To find the relative extrema of a function $$f(x)$$, we first need to identify its critical points. Critical points occur where the first derivative $$f'(x)$$ is either equal to zero or undefined. In this problem, $$f'(x)$$ is a polynomial expression, which means it is defined for all real numbers.
Therefore, we set $$f'(x)$$ equal to zero to find the critical points:
$$(x-2)^{4}(x-1)^{3} = 0$$
For this product to be zero, at least one of its factors must be zero.
Case 1: $$(x-2)^{4} = 0$$
Taking the fourth root of both sides, we get $$x-2 = 0$$.
Solving for x, we find $$x = 2$$.
Case 2: $$(x-1)^{3} = 0$$
Taking the cube root of both sides, we get $$x-1 = 0$$.
Solving for x, we find $$x = 1$$.
Thus, the critical points of the function $$f(x)$$ are $$x=1$$ and $$x=2$$.

Question1.step3 (Analyzing the sign of $$f'(x)$$ around $$x=1$$ using the First Derivative Test)
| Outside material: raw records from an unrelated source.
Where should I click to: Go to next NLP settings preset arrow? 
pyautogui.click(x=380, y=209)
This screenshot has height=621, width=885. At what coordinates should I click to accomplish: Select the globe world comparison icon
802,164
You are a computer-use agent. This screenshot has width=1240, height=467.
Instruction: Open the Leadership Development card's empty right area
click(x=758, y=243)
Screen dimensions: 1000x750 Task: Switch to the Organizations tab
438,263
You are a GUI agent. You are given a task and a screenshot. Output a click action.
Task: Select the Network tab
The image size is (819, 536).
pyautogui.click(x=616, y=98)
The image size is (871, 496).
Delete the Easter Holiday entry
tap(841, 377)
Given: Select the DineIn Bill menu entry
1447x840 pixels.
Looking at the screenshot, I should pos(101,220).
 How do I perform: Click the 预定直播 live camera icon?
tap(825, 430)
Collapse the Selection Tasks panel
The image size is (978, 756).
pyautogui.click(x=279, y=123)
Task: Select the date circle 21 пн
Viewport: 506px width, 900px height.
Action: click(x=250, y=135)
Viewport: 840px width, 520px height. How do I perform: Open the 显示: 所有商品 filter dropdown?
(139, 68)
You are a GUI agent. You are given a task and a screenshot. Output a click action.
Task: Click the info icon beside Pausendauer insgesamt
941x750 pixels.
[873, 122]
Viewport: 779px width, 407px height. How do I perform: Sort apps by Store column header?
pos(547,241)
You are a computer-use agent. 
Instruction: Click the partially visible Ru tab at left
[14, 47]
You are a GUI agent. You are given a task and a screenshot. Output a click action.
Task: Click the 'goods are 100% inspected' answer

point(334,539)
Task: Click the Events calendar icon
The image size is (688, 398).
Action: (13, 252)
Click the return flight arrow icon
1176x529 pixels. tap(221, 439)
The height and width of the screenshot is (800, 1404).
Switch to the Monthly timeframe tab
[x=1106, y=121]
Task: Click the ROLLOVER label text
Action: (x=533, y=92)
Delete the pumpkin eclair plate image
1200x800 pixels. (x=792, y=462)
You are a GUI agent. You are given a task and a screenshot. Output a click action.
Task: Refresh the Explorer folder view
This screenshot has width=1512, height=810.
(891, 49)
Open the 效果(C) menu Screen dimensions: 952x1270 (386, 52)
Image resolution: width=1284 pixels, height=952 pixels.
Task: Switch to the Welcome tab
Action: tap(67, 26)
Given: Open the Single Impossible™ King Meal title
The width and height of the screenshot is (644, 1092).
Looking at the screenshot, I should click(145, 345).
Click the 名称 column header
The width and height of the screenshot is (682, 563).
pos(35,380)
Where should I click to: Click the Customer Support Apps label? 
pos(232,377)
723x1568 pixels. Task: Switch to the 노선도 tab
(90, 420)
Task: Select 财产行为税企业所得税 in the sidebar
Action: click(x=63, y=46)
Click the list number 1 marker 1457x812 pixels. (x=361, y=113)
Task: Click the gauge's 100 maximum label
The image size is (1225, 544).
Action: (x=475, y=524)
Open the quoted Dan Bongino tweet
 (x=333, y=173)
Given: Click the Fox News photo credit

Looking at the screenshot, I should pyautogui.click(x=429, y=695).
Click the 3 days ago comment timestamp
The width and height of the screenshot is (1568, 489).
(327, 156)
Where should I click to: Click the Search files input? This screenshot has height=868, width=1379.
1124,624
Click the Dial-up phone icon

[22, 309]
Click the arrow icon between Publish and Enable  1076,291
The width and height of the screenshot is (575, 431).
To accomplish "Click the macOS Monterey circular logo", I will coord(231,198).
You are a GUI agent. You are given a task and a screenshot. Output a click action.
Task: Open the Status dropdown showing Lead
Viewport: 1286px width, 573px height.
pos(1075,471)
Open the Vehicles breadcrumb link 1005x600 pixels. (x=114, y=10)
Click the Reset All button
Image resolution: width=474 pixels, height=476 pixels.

To determine whether a critical point corresponds to a relative minimum, maximum, or neither, we apply the First Derivative Test. This involves examining the sign of $$f'(x)$$ in the intervals around each critical point.
Let's analyze the critical point $$x=1$$. The expression for the derivative is $$f'(x) = (x-2)^{4}(x-1)^{3}$$.
The term $$(x-2)^{4}$$ is raised to an even power, so it will always be non-negative (positive or zero). Therefore, the sign of $$f'(x)$$ is primarily determined by the sign of the term $$(x-1)^{3}$$.
1. Consider an x-value slightly less than 1 (e.g., $$x=0.5$$):
For $$x=0.5$$, $$(x-1)^{3} = (0.5-1)^{3} = (-0.5)^{3} = -0.125$$. This is a negative value.
Since $$(x-2)^{4}$$ is positive (e.g., $$(0.5-2)^{4} = (-1.5)^{4} = 5.0625$$),
$$f'(x) = (\text{positive}) \times (\text{negative}) = \text{negative}$$.
This means that $$f(x)$$ is decreasing when $$x < 1$$.
2. Consider an x-value slightly greater than 1 (e.g., $$x=1.5$$):
For $$x=1.5$$, $$(x-1)^{3} = (1.5-1)^{3} = (0.5)^{3} = 0.125$$. This is a positive value.
Since $$(x-2)^{4}$$ is positive (e.g., $$(1.5-2)^{4} = (-0.5)^{4} = 0.0625$$),
$$f'(x) = (\text{positive}) \times (\text{positive}) = \text{positive}$$.
This means that $$f(x)$$ is increasing when $$x > 1$$ (and $$x < 2$$).
Since $$f'(x)$$ changes sign from negative to positive as x passes through $$x=1$$, this indicates that the function $$f(x)$$ has a relative minimum at $$x=1$$.

Question1.step4 (Analyzing the sign of $$f'(x)$$ around $$x=2$$ using the First Derivative Test)

Next, let's analyze the critical point $$x=2$$.
The expression for the derivative is $$f'(x) = (x-2)^{4}(x-1)^{3}$$.
1. Consider an x-value slightly less than 2 (e.g., $$x=1.5$$ - we already evaluated this in the previous step):
For $$x=1.5$$, $$(x-2)^{4} = (1.5-2)^{4} = (-0.5)^{4} = 0.0625$$ (positive).
For $$x=1.5$$, $$(x-1)^{3} = (1.5-1)^{3} = (0.5)^{3} = 0.125$$ (positive).
So, $$f'(x) = (\text{positive}) \times (\text{positive}) = \text{positive}$$.
This means that $$f(x)$$ is increasing when $$x < 2$$ (and $$x > 1$$).
2. Consider an x-value slightly greater than 2 (e.g., $$x=2.5$$):
For $$x=2.5$$, $$(x-2)^{4} = (2.5-2)^{4} = (0.5)^{4} = 0.0625$$ (positive).
For $$x=2.5$$, $$(x-1)^{3} = (2.5-1)^{3} = (1.5)^{3} = 3.375$$ (positive).
So, $$f'(x) = (\text{positive}) \times (\text{positive}) = \text{positive}$$.
This means that $$f(x)$$ is increasing when $$x > 2$$.
Since $$f'(x)$$ does not change sign (it remains positive) as x passes through $$x=2$$, the function $$f(x)$$ does not have a relative minimum or a relative maximum at $$x=2$$. It is an inflection point where the function continues to increase.

**step5** Conclusion

Based on our analysis using the First Derivative Test:
- At $$x=1$$, $$f'(x)$$ changes from negative to positive, indicating a relative minimum.
- At $$x=2$$, $$f'(x)$$ does not change sign (it remains positive), indicating neither a relative minimum nor a relative maximum.
Therefore, the function $$f$$ has a relative minimum at $$x=1$$.
Comparing this conclusion with the given options:
A. a relative minimum at $$x=1$$
B. a relative maximum at $$x=1$$
C. both a relative minimum at $$x=1$$ and a relative maximum at $$x=1$$
D. relative minima at $$x=1$$ and at $$x=2$$
Option A accurately describes our finding.